In short, it doesn't matter now that there are a few more warning articles coming in WAY too late (I started following and participating in the ringing of alarms in 2015-16 and it went largely unheeded to present even after a coup attempt involving powerful Republicans and their lawyers). At this point no factual reporting or expert testimonies in congress will do much. Not when members of congress openly scoff at all oversight and investigation efforts. Not when ~40% of Americans believe the Big Lie and screen out or deny all charges of complicity on the part of their elected representatives-- several of whom were involved in the coup attempt. 

We've reached the point where the battle is for hearts and minds. Those are never won over by factual and logical arguments, because what is now in question is *trust* in the US Government and the established institutions responsible for constituting and disseminating legitimate knowledge. (emphasis added) There used to be a mostly trusted political knowledge ecosystem within which which people of different ideologies could then argue. The majority of facts were not usually seriously questioned rather policy responses TO THE FACTS were. But when elected officials, media outlets, and millions of voters no longer recognize a legitimate meeting ground of political and societal knowledge even to the point of recognizing election outcomes as valid, then we already have (in embryonic form) two "nations" or peoples with shared emotional as well as cognitive investment in symbols, memories, worldview, aspirations and beliefs.

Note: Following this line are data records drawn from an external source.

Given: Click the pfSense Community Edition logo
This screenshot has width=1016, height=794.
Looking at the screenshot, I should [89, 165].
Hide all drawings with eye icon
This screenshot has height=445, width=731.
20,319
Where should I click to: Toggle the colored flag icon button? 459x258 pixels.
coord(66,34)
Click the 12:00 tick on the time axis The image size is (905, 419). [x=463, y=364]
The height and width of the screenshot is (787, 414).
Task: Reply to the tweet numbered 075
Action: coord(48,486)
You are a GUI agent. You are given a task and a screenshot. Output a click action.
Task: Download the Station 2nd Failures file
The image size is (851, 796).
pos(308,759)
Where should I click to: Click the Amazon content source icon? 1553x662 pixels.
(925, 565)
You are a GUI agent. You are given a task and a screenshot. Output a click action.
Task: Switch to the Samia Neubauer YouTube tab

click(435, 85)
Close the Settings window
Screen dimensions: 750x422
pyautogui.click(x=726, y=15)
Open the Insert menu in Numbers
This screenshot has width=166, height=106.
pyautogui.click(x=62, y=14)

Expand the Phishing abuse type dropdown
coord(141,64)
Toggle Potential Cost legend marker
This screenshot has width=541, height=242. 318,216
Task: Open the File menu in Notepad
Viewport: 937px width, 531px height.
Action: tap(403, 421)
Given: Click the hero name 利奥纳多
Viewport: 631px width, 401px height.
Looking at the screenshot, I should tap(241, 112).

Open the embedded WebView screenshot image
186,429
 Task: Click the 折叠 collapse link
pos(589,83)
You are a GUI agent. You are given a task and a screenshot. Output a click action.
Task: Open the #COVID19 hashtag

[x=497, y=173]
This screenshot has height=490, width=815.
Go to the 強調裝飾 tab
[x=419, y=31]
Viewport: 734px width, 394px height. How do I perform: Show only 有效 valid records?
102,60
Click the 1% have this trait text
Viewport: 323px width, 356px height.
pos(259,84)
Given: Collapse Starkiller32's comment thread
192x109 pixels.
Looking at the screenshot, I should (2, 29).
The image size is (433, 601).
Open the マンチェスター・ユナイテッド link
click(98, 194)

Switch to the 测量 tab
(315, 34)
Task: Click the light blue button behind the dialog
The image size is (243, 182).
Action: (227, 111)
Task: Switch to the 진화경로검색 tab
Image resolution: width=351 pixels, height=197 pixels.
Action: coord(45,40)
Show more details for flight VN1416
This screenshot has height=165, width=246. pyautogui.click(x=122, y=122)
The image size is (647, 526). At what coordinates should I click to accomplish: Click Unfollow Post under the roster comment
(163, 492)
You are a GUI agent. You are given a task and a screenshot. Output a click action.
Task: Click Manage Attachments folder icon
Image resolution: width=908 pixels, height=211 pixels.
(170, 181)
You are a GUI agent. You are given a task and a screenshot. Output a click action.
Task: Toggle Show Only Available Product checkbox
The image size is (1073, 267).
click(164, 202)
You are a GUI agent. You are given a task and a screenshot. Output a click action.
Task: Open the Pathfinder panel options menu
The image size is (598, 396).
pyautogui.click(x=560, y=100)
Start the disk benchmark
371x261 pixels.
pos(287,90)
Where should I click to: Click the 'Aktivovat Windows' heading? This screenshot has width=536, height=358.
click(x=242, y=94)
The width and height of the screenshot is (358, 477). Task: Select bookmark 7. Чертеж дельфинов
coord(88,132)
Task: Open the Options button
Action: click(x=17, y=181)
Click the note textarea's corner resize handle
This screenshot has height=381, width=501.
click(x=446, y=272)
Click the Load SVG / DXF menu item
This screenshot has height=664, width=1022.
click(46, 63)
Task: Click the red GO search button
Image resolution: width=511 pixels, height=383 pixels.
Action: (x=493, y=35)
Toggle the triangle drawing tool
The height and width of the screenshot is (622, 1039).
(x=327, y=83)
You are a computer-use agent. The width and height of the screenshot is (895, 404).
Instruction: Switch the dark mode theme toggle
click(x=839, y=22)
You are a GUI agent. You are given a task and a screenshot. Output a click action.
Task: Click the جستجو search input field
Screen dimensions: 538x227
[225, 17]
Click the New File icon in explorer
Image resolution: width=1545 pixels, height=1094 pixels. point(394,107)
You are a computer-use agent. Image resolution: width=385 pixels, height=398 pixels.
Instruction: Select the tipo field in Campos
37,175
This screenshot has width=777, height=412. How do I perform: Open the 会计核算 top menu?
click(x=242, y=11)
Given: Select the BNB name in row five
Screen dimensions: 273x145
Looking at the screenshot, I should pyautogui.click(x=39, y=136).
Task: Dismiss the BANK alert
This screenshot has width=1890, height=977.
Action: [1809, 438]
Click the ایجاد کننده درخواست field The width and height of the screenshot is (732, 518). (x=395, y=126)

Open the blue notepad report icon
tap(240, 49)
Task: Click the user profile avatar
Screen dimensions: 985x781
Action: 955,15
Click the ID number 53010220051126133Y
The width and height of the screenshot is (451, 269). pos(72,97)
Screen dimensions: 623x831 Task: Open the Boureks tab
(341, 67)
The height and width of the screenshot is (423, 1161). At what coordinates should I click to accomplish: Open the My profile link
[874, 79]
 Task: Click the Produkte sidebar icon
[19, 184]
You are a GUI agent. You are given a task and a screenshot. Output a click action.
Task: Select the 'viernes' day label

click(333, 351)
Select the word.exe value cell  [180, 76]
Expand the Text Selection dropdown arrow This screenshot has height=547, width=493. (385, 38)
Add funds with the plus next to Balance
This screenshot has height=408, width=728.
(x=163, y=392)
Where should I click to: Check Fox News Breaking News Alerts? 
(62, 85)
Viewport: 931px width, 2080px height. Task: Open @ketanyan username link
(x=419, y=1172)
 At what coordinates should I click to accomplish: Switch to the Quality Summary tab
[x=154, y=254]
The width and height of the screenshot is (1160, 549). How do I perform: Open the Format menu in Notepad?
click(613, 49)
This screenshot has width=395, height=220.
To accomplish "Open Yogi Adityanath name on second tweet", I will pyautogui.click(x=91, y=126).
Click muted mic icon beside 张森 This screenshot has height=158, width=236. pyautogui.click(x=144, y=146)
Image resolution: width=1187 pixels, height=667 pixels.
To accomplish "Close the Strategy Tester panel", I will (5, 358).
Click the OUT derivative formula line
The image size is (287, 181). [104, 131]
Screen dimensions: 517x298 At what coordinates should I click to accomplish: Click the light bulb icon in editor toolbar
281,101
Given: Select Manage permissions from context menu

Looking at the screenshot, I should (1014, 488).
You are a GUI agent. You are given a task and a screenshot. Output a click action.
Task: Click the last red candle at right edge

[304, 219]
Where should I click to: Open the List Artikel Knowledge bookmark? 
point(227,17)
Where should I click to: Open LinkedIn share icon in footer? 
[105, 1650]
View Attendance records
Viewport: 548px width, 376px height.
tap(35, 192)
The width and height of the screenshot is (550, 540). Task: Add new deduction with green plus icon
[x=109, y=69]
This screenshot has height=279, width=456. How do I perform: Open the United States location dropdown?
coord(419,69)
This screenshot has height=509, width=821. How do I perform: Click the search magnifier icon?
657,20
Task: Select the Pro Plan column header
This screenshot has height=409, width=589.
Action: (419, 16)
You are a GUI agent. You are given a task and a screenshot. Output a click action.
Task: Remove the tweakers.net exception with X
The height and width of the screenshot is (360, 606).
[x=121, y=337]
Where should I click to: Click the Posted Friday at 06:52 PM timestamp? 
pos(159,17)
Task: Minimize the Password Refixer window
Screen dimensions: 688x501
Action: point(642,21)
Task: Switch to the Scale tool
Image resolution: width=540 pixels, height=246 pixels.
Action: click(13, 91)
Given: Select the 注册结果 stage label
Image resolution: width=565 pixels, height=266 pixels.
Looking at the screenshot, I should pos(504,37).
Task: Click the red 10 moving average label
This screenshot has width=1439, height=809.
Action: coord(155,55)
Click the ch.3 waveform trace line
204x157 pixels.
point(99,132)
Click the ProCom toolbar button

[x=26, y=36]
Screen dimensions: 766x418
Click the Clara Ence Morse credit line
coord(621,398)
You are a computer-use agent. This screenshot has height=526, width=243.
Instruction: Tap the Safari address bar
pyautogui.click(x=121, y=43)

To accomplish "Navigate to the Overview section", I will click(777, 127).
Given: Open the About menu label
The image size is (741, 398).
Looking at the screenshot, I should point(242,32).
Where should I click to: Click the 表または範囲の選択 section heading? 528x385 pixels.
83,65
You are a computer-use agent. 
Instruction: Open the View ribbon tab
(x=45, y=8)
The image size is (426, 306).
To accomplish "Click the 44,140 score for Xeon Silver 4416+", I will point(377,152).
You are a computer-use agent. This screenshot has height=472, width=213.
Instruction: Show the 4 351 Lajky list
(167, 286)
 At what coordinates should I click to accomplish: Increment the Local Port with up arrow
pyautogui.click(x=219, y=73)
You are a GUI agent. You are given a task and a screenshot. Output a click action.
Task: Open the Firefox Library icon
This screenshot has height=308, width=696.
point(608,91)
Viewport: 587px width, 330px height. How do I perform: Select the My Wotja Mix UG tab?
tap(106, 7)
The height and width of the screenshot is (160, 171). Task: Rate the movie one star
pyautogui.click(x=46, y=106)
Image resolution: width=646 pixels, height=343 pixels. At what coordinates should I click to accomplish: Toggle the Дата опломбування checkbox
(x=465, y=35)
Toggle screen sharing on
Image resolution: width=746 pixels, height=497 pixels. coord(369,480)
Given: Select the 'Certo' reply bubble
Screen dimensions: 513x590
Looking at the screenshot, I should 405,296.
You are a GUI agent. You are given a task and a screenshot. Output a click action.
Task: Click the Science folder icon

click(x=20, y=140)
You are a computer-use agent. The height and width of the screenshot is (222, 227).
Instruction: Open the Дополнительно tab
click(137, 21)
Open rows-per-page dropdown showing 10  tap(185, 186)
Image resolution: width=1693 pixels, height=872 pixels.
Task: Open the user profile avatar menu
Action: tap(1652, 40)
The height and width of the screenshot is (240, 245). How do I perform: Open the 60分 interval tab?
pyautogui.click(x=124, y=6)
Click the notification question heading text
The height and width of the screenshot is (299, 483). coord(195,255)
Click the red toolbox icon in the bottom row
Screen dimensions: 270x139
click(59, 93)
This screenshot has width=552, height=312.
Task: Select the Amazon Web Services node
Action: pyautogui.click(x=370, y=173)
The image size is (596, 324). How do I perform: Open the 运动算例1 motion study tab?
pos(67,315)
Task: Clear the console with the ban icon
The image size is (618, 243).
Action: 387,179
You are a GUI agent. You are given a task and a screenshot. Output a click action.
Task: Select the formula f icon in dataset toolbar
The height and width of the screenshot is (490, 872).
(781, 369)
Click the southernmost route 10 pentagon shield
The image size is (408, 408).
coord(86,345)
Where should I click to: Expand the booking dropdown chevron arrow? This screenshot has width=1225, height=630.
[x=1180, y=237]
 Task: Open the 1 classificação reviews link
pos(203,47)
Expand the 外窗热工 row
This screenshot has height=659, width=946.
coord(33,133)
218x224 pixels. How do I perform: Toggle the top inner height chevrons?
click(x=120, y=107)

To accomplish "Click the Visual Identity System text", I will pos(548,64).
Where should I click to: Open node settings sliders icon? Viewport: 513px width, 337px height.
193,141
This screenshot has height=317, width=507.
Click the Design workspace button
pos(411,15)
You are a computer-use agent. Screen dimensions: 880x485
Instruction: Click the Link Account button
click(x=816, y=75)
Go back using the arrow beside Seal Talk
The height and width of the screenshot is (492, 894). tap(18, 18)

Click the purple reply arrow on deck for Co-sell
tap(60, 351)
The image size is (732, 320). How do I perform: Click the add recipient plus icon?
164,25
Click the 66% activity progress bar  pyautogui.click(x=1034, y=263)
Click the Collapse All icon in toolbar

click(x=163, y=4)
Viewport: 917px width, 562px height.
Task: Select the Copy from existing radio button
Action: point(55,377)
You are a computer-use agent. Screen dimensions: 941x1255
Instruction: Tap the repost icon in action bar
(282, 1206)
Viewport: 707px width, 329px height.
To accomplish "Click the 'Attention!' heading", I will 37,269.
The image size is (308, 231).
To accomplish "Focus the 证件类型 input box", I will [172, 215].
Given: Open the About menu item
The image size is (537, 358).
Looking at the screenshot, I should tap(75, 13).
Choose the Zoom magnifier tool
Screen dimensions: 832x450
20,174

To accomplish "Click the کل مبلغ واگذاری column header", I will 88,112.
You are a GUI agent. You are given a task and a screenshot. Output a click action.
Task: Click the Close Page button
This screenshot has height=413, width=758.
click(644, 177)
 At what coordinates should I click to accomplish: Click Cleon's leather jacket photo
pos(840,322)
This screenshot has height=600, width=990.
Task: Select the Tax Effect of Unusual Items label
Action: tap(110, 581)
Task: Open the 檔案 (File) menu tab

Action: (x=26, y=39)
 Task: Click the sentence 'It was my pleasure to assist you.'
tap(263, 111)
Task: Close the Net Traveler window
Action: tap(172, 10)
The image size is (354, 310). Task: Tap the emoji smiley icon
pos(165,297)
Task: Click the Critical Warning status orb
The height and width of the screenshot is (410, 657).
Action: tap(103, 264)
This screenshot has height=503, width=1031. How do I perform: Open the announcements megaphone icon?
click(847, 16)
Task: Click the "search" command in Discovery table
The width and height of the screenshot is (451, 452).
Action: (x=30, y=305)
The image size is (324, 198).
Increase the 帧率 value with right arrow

Biden and his admin. seem unconcerned. While he worries about the security of Ukraine, Biden seems unaware that he functions politically at the edge of an abyss. He has neglected to act decisively to fight the domestic terror and punish those who engaged in now-established treasonous plotting to overturn our democracy. That may well prove to be a fatal oversight. Each day that passes makes it less likely that any of this can be checked or thwarted.